- Data
==================================================

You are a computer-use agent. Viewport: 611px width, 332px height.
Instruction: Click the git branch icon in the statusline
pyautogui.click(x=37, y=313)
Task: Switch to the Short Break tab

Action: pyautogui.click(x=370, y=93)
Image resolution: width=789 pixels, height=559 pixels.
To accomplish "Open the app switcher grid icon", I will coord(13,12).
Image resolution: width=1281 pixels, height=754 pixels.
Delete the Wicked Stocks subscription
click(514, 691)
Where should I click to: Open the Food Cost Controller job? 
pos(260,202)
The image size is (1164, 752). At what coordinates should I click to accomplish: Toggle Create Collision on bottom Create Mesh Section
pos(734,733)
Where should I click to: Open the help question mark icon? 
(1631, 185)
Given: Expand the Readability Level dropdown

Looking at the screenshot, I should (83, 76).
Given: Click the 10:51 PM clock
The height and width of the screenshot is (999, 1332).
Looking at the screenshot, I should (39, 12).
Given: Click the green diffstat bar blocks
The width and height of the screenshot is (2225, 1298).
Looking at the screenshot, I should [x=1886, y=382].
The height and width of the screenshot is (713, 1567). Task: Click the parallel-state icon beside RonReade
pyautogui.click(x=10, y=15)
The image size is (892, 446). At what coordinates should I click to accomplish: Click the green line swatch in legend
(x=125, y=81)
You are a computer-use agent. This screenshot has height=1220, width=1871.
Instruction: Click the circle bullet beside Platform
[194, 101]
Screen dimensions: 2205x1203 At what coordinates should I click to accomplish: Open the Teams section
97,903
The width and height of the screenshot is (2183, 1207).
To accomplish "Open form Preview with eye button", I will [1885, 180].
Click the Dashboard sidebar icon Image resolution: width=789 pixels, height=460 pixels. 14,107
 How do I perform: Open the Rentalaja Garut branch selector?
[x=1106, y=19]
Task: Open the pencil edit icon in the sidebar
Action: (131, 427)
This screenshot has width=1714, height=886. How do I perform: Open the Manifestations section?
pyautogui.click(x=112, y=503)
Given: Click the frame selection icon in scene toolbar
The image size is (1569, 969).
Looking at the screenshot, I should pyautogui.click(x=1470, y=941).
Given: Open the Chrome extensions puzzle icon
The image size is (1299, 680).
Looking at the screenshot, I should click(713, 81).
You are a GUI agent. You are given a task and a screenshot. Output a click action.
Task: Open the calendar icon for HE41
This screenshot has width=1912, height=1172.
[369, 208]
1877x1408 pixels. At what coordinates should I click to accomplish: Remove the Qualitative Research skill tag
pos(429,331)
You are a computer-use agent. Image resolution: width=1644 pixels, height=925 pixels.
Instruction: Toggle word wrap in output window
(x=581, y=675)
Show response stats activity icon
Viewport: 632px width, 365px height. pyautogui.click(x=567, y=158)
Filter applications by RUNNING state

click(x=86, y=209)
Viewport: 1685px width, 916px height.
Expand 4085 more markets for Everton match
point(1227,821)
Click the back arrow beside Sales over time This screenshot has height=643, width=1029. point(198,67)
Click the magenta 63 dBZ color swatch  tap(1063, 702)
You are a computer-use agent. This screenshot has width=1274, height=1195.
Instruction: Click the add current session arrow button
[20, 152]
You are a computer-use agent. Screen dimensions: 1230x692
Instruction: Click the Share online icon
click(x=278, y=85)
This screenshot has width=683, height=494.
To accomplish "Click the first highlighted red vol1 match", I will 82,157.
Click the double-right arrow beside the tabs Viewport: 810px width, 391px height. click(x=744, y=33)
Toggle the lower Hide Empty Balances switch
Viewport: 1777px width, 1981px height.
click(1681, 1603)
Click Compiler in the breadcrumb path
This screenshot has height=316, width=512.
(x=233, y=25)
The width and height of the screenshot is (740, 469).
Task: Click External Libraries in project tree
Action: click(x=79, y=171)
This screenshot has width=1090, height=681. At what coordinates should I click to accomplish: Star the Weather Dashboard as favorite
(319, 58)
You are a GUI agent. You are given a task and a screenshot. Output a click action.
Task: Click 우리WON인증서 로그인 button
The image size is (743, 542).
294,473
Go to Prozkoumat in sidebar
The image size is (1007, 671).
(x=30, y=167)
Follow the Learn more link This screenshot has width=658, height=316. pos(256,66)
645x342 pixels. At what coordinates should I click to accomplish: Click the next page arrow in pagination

==================================================

- Exercise requirements
Count of lines with "will": please work it out for the entries above and give the number by itself.

- Written solution
3